Sweden is set to deliver its biggest military assistance package yet to Ukraine. Stockholm said it was set to deliver an arms package worth $287 million.
Swedish Prime Minister Ulf Kristersson said Wednesday that they are set to deliver a military assistance package worth $287 million to Ukraine, its biggest package of military support yet. The new military aid package would now include an air defense system and ammunition from its military stockpile.
“It’s a bigger military support package than all eight previous packages combined,” Kristersson told a news conference. “It’s the single largest we’ve done, and we follow exactly the Ukrainian priority list of what they themselves think they need just now.”
Kristersson said the Swedish government was closely monitoring the developments surrounding the recent explosion in Poland near the Ukrainian border on Tuesday.
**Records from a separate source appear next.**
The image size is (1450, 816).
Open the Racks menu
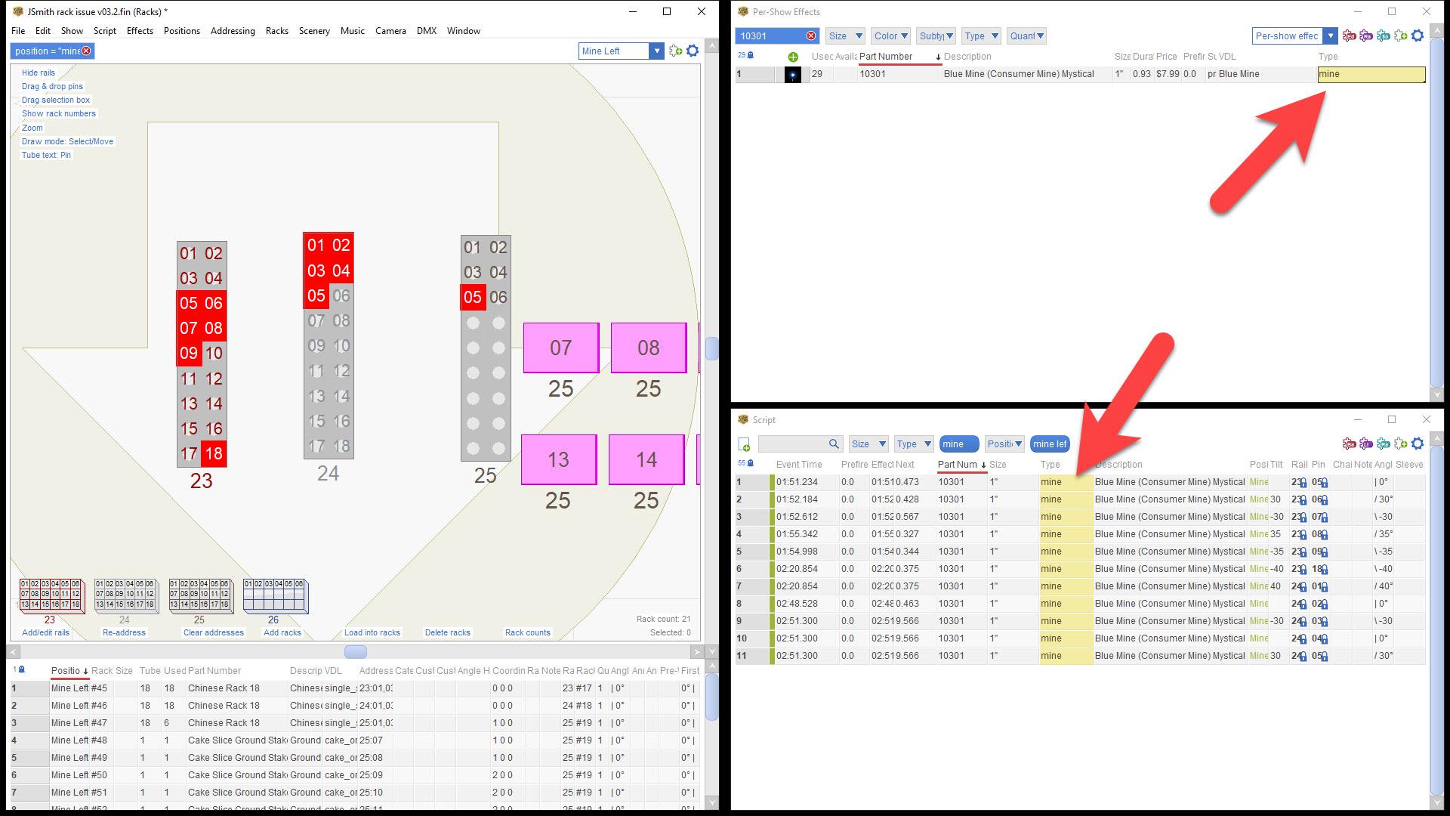[x=276, y=31]
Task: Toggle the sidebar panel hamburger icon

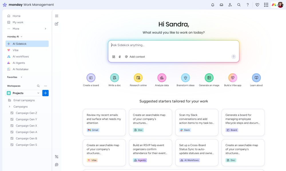Action: (57, 16)
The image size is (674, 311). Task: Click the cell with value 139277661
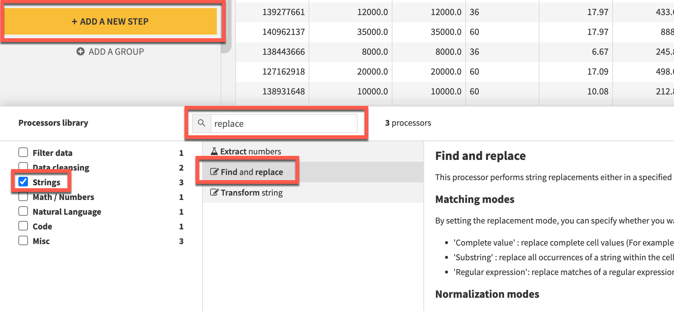click(x=283, y=12)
Kristersson said that more information was needed to determine what actually took place.
Kristersson’s predecessor, under the Socialist Democrat Party, previously agreed to several tranches of humanitarian and military aid to Ukraine, which is worth over one billion crowns. Ukraine has long requested an Archer artillery system, but the system is not included in the current military package. However, Swedish defense minister Pal Jonson did not rule out including the system in a future military aid package, adding that more aid would be coming.
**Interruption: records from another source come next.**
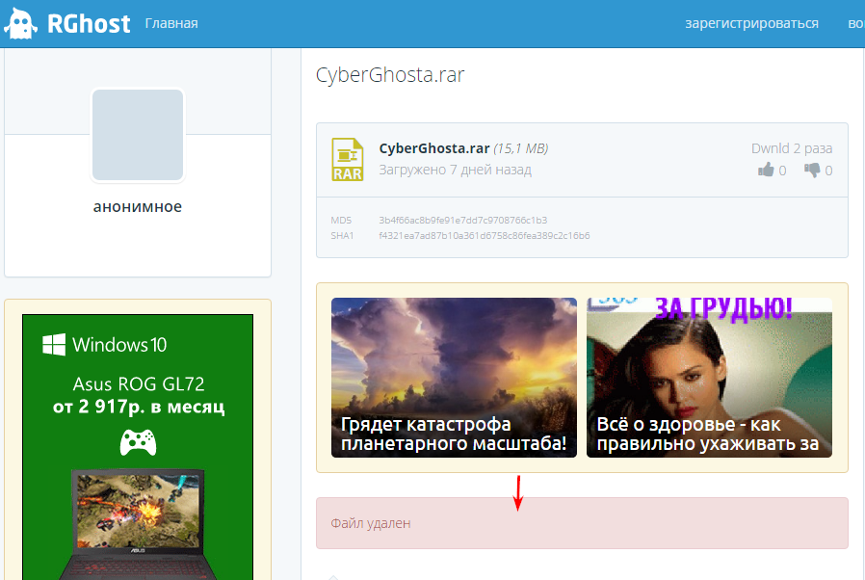Click the red arrow annotation
The height and width of the screenshot is (580, 865).
coord(518,492)
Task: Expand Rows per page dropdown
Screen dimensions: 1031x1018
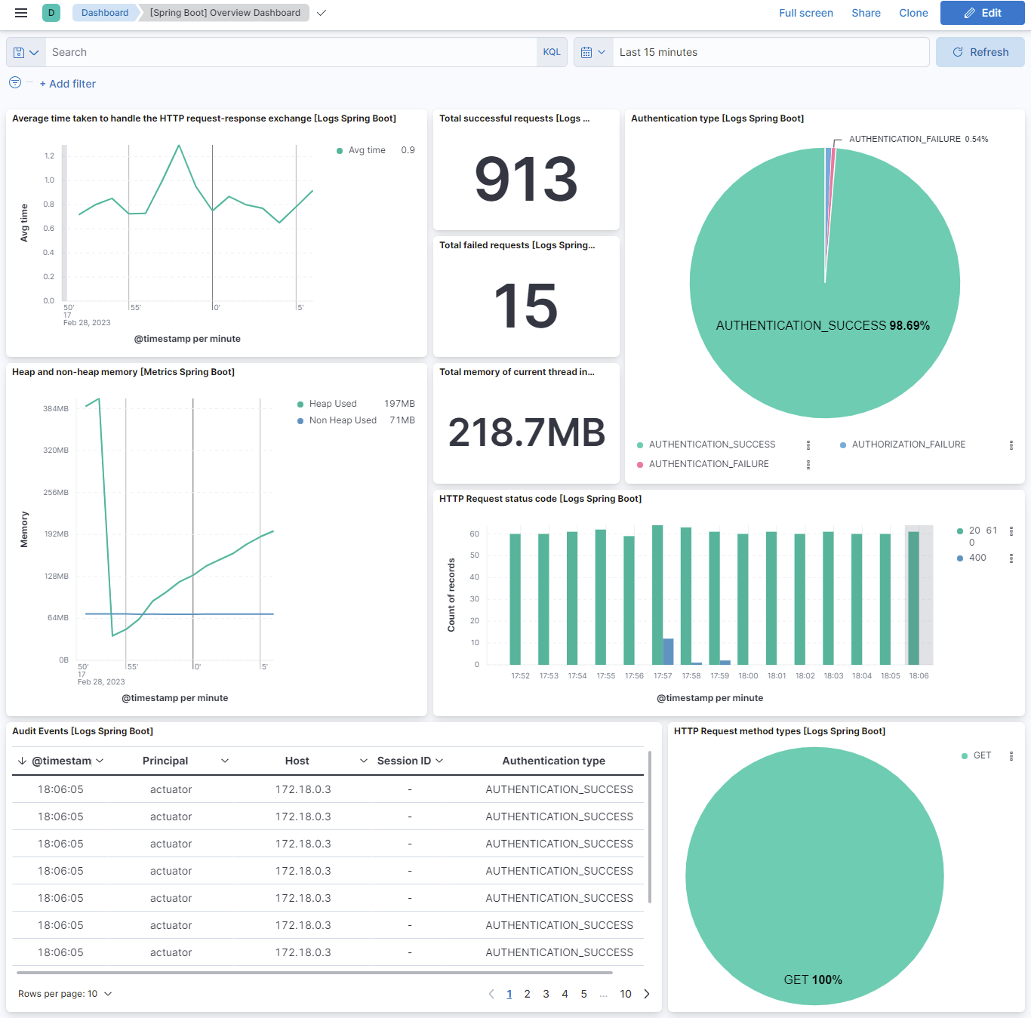Action: (x=66, y=994)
On the same day, European Commission Chief Ursula von der Leyen said the G7 and NATO countries at a meeting would continue to support Ukraine for as long as it is needed in recorded remarks condemning Russia’s acts in Ukraine.
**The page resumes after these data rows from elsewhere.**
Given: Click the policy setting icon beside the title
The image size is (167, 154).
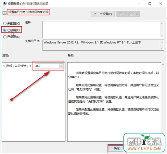Looking at the screenshot, I should pyautogui.click(x=5, y=12).
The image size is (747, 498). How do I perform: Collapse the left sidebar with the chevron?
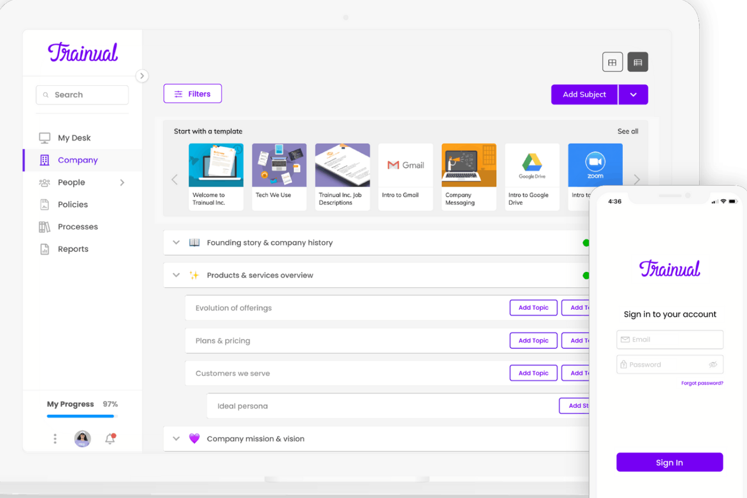click(x=142, y=76)
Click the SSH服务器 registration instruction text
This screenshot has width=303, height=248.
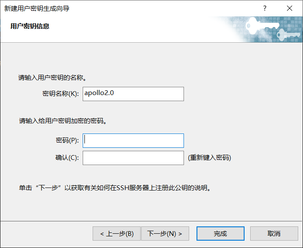click(115, 188)
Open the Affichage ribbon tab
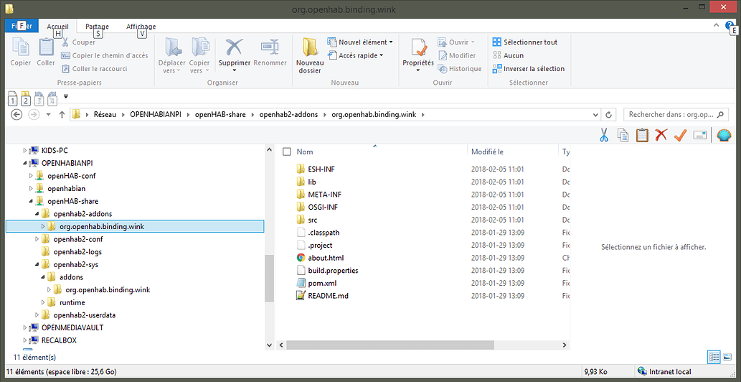This screenshot has width=741, height=382. pyautogui.click(x=141, y=27)
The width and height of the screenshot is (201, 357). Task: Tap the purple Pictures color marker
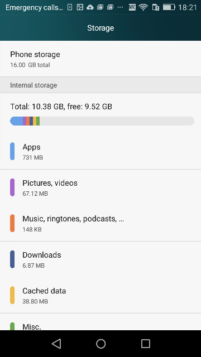(x=12, y=187)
In her remarks, von der Leyen said that the participants were prepared to assist Poland in a probe over the investigations following the missile incident that followed Russia’s barrage of attacks on Ukraine’s energy and civilian infrastructure.
The NATO alliance chief Jens Stoltenberg also said that while the blast in Poland was of a Ukrainian air defense rocket, Russia was ultimately responsible as it invaded Ukraine back in February. The missile that landed in a Polish grain facility killed two people and raised concerns that the war may spill over onto the neighboring countries.
Stoltenberg told reporters that while the missile having unlikely come from Russia eased the pressure, it did not mean that Moscow was not to blame.